[SOUND].
This lecture is about recommender systems.
So, so far we have talked about
a lot of aspects of search engines.
And we have talked about the problem
of search and the ranking problem,
different methods for ranking,
implementation of search engine and
how to evaluate the search engine,
et cetera.
This is partly because we know
that web search engines are,
by far, the most important
applications of text retrieval.
And they are the most useful tools
to help people convert big raw text
data into a small set
of relevant documents.
Another reason why we spend so
many lectures on search engines is because
many techniques used in search engines
are actually also very useful for
recommender systems,
which is the topic of this lecture.
And so overall the two systems
are actually well connected,
and there are many techniques
that are shared by them.
So this is a slide that you have
seen before when we talked about
the two different modes of
text access pull and push.
And, we mentioned that recommender
systems are the main systems to serve
users in the push mode, where
the systems will take the initiative to
recommend the information to user, or to
push the relevant information to the user.
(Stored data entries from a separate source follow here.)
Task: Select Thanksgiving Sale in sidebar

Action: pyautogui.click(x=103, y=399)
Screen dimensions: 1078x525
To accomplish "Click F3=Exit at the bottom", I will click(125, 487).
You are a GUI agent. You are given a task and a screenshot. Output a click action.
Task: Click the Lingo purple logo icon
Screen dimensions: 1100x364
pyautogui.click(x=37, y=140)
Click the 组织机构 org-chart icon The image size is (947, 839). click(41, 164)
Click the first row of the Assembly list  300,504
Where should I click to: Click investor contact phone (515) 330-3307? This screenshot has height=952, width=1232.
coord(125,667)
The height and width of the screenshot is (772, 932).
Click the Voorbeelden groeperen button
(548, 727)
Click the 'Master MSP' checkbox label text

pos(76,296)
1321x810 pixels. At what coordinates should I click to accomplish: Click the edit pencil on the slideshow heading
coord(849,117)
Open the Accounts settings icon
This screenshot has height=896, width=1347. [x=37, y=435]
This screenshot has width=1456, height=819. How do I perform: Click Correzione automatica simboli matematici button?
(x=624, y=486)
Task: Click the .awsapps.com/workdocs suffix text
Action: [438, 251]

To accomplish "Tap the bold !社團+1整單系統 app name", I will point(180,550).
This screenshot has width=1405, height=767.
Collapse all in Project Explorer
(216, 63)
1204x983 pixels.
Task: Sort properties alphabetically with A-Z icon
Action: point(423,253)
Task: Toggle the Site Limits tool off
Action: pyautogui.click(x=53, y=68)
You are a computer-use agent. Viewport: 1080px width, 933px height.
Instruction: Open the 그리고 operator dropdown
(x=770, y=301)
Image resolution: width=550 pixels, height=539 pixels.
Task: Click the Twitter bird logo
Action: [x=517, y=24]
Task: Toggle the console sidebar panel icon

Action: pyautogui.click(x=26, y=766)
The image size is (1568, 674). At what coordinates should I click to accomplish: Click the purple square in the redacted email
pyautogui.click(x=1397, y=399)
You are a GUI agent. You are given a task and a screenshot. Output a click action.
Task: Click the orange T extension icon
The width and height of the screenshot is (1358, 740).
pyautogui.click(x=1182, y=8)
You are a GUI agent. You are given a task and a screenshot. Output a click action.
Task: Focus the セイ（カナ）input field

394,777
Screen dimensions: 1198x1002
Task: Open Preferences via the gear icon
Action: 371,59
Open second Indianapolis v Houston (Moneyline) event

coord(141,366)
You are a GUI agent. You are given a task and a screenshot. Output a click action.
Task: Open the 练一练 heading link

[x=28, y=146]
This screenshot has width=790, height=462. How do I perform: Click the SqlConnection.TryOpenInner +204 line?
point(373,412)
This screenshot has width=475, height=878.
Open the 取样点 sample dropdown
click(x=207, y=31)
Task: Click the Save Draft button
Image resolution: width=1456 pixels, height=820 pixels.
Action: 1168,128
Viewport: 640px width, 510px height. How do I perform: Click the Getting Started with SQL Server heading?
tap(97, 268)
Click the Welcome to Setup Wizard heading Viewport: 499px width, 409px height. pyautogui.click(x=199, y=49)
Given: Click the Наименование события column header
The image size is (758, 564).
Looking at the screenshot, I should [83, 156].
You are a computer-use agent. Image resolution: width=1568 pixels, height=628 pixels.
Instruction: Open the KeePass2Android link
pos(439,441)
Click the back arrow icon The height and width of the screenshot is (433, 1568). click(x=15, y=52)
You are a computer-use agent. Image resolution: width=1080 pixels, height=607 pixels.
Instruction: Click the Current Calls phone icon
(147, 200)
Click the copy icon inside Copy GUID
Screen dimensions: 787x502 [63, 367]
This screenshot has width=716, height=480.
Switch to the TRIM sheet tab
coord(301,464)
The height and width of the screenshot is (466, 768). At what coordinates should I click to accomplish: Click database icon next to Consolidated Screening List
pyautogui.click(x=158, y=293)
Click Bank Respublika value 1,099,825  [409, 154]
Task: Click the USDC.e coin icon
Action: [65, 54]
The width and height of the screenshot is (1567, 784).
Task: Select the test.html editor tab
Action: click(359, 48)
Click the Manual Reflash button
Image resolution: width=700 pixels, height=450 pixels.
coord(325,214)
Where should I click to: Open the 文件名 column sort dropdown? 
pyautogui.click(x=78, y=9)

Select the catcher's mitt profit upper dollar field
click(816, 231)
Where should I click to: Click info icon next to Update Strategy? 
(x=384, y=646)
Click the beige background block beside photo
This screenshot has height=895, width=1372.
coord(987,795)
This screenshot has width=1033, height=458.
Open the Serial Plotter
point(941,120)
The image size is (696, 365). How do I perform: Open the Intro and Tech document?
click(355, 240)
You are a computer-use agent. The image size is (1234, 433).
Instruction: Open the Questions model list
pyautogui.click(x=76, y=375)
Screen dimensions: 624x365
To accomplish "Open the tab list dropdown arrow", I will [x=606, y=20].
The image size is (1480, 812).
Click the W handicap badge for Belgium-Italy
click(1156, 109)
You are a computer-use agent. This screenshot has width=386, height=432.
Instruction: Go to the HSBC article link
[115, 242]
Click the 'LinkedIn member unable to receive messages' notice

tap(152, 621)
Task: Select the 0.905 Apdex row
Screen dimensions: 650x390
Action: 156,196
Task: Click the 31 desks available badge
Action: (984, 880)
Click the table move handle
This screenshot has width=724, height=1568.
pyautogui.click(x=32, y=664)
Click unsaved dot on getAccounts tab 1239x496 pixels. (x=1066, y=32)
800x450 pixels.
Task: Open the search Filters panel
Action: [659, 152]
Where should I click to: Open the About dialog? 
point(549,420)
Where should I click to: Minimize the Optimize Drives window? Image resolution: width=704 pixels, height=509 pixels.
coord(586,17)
And this often works well when the user
has a relatively stable information need,
when the system has good
knowledge about what a user wants.
So a recommender system is sometimes
called a filtering system.
And it's because recommending
useful items to people is like
discarding or
filtering out the useless articles.
So in this sense,
they are kind of similar.
And in all the cases,
the system must make a binary decision.
And usually, there is a dynamic
source of information items,
and you have some knowledge about the
user's interest, and then the system would
make a delivery decision, whether
this item is interesting to the user.
And then if it is interesting then
the system would recommend the article to
the user.
So the basic filtering question here is
really, will this user like, this item?
Will U like item X?
And there are two ways to answer this
question if you think about it, right?
One is look at what items U likes, and
then we can see if X is
actually like those items.
The other is to look at who likes X ,and
we can see if this user looks like a,
one of those users, or
like most of those users.
And these strategies can be combined.
If we follow the first strategy and
look at item similarity in the case
of recommended text objects,
then we are talking about a content-based
filtering or content-based recommendation.
If we look at the second strategy then,
this will compare users.
And in this case,
we're exploiting user similarity,
and the technique is often called
a collaborative filtering.
So let's first look at
the content-based filtering system.
This is what a system would look like.
Inside the system, there would be
a binary classifier that would have some
knowledge about the user's interests, and
it's called the user interest profile.
It maintains the profile to keep
track of the user's interest.
And then there is a utility function to
guide the user to make decisions, and
I'll explain the utility of
the function in a moment.
It helps the system decide
where to set the threshold.
And then the accepted documents
will be those that have passed
the threshold according to the classifier.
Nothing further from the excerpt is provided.